TASK TO CARRY OUT: Looking at the listing below, how many lines include "gray"? Answer with the number only.

--- EXERCISE DATA Enclosed Below ---

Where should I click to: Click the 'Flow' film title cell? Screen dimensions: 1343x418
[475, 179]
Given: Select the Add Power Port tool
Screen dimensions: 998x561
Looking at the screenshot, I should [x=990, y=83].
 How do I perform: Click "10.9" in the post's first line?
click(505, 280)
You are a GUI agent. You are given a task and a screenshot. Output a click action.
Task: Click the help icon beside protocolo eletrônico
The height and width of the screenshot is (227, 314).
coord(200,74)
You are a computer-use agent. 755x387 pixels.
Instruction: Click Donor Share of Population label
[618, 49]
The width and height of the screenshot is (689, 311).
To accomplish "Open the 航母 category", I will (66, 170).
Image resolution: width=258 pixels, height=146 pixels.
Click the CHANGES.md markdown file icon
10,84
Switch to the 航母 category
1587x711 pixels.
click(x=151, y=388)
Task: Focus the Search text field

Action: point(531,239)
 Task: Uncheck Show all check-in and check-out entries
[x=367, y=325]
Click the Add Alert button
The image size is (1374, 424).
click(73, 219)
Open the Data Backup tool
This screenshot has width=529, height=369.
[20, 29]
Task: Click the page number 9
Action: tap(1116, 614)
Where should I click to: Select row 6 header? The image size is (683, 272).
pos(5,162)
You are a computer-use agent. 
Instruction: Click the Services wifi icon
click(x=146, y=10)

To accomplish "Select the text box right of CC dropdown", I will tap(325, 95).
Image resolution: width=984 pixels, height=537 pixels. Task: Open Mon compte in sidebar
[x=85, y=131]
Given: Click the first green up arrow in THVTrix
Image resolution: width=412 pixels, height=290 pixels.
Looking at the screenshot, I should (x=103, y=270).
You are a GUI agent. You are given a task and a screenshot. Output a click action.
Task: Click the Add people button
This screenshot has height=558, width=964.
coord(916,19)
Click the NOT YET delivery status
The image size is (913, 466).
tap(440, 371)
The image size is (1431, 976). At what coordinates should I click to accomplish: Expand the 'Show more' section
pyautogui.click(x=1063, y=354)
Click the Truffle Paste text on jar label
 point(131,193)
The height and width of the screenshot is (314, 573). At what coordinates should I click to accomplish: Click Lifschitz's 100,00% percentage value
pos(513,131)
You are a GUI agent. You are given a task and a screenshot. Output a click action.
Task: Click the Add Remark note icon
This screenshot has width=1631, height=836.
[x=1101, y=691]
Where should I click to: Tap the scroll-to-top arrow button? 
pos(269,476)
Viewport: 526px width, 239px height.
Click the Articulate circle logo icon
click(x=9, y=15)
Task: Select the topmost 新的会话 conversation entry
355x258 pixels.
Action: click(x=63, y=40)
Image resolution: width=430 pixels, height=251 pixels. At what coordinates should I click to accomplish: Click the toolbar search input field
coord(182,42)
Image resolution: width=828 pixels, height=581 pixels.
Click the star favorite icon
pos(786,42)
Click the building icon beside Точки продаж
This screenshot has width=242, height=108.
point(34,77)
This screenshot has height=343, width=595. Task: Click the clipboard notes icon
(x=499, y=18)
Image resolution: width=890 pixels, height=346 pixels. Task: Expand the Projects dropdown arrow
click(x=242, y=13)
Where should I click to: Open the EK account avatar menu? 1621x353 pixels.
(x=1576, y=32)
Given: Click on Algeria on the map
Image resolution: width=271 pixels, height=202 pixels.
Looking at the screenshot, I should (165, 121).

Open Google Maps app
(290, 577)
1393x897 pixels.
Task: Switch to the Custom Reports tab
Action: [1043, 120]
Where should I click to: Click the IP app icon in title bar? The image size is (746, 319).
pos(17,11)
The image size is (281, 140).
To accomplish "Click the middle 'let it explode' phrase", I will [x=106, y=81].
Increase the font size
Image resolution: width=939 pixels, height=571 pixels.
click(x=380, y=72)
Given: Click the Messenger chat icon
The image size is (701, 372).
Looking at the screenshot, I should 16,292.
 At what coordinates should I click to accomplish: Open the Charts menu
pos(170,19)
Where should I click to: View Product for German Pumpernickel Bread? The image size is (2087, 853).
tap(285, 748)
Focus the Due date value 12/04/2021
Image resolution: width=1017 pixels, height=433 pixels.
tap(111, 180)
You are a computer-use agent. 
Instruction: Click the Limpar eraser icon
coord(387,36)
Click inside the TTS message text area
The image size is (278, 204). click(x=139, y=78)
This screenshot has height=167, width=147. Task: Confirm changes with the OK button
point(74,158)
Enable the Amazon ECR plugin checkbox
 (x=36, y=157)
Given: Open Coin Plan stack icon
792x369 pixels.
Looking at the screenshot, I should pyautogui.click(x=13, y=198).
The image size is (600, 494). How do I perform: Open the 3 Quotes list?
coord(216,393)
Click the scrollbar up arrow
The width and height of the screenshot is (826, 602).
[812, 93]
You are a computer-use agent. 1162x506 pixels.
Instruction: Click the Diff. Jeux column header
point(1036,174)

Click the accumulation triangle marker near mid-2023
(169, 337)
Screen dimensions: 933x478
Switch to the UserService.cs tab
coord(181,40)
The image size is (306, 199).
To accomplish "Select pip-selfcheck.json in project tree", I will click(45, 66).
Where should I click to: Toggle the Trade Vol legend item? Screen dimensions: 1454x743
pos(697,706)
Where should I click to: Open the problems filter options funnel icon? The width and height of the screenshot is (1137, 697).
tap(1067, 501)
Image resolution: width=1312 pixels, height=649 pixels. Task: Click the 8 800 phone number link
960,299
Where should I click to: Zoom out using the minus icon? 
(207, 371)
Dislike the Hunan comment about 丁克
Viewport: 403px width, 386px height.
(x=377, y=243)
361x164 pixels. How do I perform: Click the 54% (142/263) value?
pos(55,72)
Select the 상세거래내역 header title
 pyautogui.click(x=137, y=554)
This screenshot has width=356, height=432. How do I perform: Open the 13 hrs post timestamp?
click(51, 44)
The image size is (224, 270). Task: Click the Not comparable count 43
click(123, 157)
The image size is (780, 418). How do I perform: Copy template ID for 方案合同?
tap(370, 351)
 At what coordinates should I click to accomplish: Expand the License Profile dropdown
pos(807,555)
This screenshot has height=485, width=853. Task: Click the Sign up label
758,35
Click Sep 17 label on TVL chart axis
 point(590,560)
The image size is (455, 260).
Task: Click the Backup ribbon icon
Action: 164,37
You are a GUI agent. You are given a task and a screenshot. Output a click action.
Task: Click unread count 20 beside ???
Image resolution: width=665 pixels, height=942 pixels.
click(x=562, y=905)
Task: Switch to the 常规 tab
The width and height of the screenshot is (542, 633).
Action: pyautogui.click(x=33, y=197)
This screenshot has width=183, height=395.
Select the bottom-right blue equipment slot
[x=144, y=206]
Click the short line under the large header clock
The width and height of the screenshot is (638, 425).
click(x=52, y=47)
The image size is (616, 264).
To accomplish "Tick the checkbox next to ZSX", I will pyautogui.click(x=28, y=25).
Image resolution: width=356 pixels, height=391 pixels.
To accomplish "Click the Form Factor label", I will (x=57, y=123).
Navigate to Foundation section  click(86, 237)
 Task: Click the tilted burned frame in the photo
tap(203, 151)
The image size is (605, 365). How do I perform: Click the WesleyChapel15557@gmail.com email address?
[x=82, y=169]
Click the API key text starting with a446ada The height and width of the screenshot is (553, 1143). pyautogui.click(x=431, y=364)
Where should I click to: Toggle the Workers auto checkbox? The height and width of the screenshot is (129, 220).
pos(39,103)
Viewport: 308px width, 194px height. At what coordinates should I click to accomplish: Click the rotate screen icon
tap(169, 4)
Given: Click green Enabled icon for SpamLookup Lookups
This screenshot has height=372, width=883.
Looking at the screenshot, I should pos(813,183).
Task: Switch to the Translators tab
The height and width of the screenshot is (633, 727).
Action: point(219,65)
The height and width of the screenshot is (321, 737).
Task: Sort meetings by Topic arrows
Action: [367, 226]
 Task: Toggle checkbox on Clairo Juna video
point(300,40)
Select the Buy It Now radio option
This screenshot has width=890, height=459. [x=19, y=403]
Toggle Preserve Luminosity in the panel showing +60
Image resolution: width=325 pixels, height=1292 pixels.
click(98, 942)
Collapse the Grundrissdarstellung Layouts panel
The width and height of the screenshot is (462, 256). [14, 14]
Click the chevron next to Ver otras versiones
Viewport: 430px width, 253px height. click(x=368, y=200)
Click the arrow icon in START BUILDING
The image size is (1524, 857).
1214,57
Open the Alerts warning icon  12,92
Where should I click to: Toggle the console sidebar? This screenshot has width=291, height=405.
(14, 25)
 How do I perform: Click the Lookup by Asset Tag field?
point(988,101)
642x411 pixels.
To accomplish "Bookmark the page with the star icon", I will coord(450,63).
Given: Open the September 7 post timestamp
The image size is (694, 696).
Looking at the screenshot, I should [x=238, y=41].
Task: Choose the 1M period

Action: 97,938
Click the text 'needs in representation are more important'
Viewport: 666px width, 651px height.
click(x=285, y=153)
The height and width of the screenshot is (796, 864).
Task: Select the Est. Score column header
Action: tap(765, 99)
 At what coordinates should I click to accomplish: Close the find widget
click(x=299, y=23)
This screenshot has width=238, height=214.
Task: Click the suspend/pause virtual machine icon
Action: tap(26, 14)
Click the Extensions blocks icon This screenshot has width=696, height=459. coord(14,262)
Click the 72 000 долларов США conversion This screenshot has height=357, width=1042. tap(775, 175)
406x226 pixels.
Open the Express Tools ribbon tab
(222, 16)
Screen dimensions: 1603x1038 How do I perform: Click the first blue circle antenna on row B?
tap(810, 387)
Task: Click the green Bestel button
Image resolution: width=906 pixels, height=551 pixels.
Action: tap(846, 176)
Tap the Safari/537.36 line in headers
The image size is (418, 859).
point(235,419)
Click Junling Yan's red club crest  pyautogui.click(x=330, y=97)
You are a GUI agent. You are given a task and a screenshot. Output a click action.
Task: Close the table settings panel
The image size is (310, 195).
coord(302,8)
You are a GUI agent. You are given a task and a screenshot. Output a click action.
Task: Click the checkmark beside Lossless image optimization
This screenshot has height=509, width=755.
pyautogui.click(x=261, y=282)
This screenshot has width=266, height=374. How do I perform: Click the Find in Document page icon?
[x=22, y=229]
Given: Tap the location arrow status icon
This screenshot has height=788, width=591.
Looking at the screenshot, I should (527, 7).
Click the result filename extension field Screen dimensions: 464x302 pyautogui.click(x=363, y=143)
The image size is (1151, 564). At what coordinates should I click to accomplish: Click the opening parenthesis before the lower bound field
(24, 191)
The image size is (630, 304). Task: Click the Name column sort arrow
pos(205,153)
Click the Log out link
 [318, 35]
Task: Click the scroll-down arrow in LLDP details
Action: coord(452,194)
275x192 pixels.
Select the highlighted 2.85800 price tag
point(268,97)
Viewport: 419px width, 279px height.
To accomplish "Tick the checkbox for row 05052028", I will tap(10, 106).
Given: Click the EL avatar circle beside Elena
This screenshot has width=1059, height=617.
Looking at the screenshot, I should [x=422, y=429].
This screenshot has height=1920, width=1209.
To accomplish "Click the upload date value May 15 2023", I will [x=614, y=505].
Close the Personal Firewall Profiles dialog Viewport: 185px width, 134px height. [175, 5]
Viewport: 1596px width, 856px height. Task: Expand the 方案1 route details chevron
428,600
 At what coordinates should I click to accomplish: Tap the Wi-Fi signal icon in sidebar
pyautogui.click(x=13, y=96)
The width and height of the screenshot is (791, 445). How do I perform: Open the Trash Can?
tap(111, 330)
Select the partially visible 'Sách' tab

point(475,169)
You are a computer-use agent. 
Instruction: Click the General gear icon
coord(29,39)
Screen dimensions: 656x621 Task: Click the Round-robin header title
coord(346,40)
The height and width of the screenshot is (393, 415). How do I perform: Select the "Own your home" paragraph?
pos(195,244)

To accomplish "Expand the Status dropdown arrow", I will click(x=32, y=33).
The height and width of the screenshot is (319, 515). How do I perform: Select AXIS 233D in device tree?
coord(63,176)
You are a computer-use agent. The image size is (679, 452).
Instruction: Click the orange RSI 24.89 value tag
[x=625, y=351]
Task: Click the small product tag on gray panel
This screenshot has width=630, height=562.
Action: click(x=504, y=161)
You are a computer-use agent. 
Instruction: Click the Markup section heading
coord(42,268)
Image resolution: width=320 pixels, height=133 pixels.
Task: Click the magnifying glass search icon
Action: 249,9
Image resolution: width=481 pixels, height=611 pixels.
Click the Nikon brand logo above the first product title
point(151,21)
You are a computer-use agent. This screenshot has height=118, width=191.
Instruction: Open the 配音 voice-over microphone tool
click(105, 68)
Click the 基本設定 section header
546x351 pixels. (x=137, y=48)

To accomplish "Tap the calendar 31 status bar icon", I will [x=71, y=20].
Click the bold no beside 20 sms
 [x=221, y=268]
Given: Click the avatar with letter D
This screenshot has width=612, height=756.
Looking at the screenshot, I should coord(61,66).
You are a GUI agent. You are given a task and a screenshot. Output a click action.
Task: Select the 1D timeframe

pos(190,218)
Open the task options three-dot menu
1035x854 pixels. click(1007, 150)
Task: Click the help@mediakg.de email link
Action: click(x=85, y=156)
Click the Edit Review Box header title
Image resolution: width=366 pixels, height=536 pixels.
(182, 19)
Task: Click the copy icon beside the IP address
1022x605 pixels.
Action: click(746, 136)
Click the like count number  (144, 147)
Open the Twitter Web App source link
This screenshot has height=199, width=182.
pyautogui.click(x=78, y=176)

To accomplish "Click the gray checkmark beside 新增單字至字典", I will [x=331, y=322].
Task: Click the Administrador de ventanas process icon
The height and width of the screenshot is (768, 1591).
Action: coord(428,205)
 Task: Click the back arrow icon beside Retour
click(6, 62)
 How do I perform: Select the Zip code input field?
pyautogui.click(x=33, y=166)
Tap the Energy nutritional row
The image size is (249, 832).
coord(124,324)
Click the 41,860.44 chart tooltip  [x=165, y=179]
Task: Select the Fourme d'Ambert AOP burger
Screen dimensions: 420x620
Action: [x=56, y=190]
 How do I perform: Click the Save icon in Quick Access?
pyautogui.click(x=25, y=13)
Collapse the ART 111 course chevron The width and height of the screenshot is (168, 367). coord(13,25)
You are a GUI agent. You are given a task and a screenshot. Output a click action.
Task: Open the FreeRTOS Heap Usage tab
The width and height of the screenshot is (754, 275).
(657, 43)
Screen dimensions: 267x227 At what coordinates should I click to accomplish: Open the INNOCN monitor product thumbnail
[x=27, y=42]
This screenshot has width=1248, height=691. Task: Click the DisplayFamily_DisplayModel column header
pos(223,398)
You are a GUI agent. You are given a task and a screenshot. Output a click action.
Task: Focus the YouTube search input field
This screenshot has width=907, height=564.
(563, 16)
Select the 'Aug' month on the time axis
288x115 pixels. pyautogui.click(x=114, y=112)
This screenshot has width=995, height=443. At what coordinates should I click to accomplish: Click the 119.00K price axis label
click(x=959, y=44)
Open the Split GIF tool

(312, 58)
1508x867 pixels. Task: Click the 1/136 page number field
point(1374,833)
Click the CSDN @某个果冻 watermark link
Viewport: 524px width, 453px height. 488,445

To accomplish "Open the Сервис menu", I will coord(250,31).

--- End of Enclosed EXERCISE DATA ---

SOLUTION TO THIS EXERCISE: 2